Dr Rupy: I was going to ask about that weeks and months afterwards. Do we have any indication of how long those well-being effects might persist for?
Professor David Nutt: Mostly they wear off over a few months. One of the really interesting things we've discovered, I mean, is is you can actually improve colour blindness with psychedelics.
Dr Rupy: Really?
Professor David Nutt: Yes. And and often that effect lasts quite a long time. And real scientists say, well, that's rubbish because colour blindness is in the retina. It's all to do with the cones and mutations of the cone genetics. And I say, the truth is, and this this this started from a someone just writing to me. He said, I thought, you know, you're working on psychedelics, would you be interested in this example of mine? And I said, what was it? He said, well, I'm, you know, I've got a particular kind of colour blindness, quite a rare one.
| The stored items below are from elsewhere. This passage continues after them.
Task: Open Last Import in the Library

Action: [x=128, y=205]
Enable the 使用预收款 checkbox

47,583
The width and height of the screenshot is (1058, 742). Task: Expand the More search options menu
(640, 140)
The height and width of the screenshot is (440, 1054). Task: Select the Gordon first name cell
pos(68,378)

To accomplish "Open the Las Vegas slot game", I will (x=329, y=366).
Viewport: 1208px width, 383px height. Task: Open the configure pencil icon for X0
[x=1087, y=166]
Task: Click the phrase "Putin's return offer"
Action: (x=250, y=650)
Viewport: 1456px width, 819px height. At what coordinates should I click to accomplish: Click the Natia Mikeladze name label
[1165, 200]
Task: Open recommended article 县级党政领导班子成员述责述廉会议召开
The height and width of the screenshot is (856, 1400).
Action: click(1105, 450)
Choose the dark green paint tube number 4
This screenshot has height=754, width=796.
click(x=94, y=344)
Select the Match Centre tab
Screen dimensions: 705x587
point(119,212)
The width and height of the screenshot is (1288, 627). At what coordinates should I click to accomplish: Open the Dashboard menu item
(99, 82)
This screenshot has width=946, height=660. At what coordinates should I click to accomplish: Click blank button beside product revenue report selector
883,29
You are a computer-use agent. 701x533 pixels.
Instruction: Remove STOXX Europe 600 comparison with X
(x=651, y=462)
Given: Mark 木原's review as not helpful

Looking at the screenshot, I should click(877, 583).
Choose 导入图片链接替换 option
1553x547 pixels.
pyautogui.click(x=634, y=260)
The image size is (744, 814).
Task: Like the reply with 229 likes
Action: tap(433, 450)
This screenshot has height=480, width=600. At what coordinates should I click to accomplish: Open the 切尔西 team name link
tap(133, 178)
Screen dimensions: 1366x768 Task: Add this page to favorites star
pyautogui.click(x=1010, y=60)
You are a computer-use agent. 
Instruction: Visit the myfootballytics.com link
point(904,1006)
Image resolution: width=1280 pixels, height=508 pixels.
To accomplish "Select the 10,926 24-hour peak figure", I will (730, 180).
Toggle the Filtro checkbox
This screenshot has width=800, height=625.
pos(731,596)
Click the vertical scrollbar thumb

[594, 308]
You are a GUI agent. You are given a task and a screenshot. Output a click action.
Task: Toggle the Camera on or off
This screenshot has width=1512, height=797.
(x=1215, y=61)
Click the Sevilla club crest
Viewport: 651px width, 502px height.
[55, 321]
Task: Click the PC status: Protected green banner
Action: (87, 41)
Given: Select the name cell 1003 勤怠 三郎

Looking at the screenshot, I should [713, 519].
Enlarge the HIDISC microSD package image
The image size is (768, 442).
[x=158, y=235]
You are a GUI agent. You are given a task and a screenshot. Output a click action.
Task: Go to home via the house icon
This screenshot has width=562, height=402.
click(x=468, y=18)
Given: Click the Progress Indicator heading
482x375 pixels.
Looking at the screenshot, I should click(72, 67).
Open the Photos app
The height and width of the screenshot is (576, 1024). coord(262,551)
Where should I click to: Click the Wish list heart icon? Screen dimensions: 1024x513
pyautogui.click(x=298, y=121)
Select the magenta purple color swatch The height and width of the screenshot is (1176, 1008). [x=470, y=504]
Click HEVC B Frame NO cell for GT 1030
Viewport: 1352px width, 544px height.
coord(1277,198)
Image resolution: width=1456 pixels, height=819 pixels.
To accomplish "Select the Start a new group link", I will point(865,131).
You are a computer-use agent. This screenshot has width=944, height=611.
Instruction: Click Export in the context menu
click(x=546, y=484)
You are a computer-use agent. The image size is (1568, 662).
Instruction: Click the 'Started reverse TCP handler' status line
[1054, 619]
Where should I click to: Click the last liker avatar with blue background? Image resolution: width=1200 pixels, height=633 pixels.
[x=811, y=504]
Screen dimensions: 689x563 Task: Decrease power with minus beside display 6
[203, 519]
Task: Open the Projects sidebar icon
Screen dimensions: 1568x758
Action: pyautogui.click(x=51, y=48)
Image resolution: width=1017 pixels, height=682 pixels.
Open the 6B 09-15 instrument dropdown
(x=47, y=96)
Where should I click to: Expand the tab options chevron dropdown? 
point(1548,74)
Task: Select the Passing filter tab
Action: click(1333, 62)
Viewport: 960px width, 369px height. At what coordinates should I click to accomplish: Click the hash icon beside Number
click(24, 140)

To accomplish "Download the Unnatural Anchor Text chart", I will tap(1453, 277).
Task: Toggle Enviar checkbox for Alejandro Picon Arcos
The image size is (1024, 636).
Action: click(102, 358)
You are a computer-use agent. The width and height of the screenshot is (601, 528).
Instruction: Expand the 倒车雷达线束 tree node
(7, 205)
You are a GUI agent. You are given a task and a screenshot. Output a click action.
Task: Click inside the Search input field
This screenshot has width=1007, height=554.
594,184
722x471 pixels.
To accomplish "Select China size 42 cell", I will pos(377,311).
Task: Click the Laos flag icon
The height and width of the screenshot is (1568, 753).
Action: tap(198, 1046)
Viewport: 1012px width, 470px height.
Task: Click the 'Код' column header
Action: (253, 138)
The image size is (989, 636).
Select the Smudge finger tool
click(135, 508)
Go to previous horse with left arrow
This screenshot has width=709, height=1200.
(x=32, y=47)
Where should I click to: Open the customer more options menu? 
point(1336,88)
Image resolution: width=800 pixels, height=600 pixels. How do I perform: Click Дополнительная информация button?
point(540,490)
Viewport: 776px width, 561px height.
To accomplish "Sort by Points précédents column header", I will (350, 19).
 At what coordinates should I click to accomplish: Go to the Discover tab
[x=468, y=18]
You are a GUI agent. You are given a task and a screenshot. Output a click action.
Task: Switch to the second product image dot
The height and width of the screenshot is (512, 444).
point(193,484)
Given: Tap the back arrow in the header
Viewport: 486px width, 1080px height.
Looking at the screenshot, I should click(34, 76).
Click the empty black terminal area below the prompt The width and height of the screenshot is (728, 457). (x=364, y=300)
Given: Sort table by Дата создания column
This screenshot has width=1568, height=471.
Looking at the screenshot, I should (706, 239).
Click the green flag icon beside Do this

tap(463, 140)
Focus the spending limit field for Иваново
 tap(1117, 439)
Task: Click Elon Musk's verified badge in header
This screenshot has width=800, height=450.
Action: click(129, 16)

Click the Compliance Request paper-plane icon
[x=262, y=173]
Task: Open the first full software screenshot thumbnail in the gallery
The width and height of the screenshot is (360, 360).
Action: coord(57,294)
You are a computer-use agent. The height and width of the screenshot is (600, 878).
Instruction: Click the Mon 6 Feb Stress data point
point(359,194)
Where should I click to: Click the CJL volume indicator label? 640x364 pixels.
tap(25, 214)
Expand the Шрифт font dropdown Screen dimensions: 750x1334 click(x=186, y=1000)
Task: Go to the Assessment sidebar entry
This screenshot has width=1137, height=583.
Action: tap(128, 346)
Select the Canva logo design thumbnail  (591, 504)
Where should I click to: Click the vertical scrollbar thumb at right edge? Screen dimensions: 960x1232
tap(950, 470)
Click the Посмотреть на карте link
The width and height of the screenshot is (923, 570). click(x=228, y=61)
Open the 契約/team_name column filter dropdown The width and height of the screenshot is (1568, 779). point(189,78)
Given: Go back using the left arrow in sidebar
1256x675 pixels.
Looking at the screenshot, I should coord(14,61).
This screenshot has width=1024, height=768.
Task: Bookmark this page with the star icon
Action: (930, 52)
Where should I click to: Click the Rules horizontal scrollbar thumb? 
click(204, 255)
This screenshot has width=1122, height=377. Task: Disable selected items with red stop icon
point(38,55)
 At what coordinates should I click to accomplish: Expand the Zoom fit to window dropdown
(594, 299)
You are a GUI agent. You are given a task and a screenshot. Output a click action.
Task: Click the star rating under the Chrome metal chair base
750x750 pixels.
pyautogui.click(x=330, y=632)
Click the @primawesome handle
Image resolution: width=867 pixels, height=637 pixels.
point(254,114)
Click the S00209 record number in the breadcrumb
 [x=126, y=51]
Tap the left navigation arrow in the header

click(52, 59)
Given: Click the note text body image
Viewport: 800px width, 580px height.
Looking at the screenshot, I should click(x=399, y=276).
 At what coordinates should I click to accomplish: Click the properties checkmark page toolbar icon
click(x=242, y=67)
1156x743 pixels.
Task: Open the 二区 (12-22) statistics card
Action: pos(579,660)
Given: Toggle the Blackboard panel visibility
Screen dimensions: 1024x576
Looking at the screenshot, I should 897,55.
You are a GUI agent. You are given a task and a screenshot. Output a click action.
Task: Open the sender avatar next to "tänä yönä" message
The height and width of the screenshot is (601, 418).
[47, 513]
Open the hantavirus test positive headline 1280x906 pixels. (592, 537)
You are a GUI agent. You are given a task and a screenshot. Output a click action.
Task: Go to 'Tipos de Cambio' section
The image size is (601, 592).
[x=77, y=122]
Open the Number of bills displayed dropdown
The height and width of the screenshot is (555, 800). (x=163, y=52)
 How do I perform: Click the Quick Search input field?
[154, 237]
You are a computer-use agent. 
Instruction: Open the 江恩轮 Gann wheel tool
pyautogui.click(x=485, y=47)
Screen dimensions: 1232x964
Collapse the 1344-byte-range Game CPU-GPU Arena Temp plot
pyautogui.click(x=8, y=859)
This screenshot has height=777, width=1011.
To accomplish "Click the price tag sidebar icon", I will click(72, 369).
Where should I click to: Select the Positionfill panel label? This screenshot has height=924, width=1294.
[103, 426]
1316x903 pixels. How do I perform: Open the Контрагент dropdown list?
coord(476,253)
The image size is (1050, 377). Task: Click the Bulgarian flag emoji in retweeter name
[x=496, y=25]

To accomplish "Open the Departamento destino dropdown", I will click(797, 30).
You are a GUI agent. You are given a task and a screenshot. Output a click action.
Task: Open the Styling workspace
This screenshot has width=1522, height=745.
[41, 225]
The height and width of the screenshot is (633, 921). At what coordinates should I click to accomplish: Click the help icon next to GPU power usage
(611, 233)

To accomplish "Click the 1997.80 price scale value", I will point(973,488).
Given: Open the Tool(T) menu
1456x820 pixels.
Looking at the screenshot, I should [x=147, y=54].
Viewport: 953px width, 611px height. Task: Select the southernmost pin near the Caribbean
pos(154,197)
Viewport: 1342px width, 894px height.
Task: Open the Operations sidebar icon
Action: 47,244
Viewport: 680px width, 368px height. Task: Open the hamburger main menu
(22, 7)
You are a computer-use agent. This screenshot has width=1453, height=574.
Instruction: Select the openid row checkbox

He said, and my brother was is a great art fan. And he's dragging me around these galleries all the time and all I just see is just a sea of green and brown. And he said, then one day I took, he gave me some psilocybin. He said, and I suddenly saw this very famous picture by Monet, I think, of the Santa Maggiore in Venice. And he said, I suddenly, I suddenly saw it. I suddenly understood what he was talking about because I could see all the colours. He said, and I I just kind of cried for an hour because I understood. And people say, well, that can't be right. And of course it's right because he sees. So we did a, so as a result of him and someone else writing to me, we we put a questionnaire into the global drug survey that comes out every year, about four years ago, put a questionnaire, are you colour blind? Have you taken psychedelics? Have they helped your colour vision? And we got about 50 responses and about half of them said yes. And a few of them said it goes on for a very long time.
Dr Rupy: Interesting.
Professor David Nutt: And shall I tell you why I think it works?
Dr Rupy: Go for it.
Professor David Nutt: And I think it's part of this, it's an example of this efficiency of the brain. I think for most of us, unless we're artists and we work with colour, for most of us, colour is not central. You know, what, I mean, you know, we've been talking for an hour, right? But mostly your eyes are important, what you've said is important. Those are the two things. I mean, you know, the fact you're wearing a, you know, I probably won't even remember in an hour what colour shirt you're wearing because it's not important to me. And the brain downplays colour because in the modern world, colour isn't a big deal. You know, I mean, I think if you were, you know, living in the jungle and looking for different fruits, colour would be important. But we've kind of, we don't need colour in our life because it's more about facts and and language. And that suppression, we know that most of what your brain does actually is suppress things. It stops things happening in order to be very efficient for the things that are happening. And I think we suppress colour vision and that's liberated by psychedelics because we break down the suppression process in the same way as we break down the the processes which kind of drive negative thinking.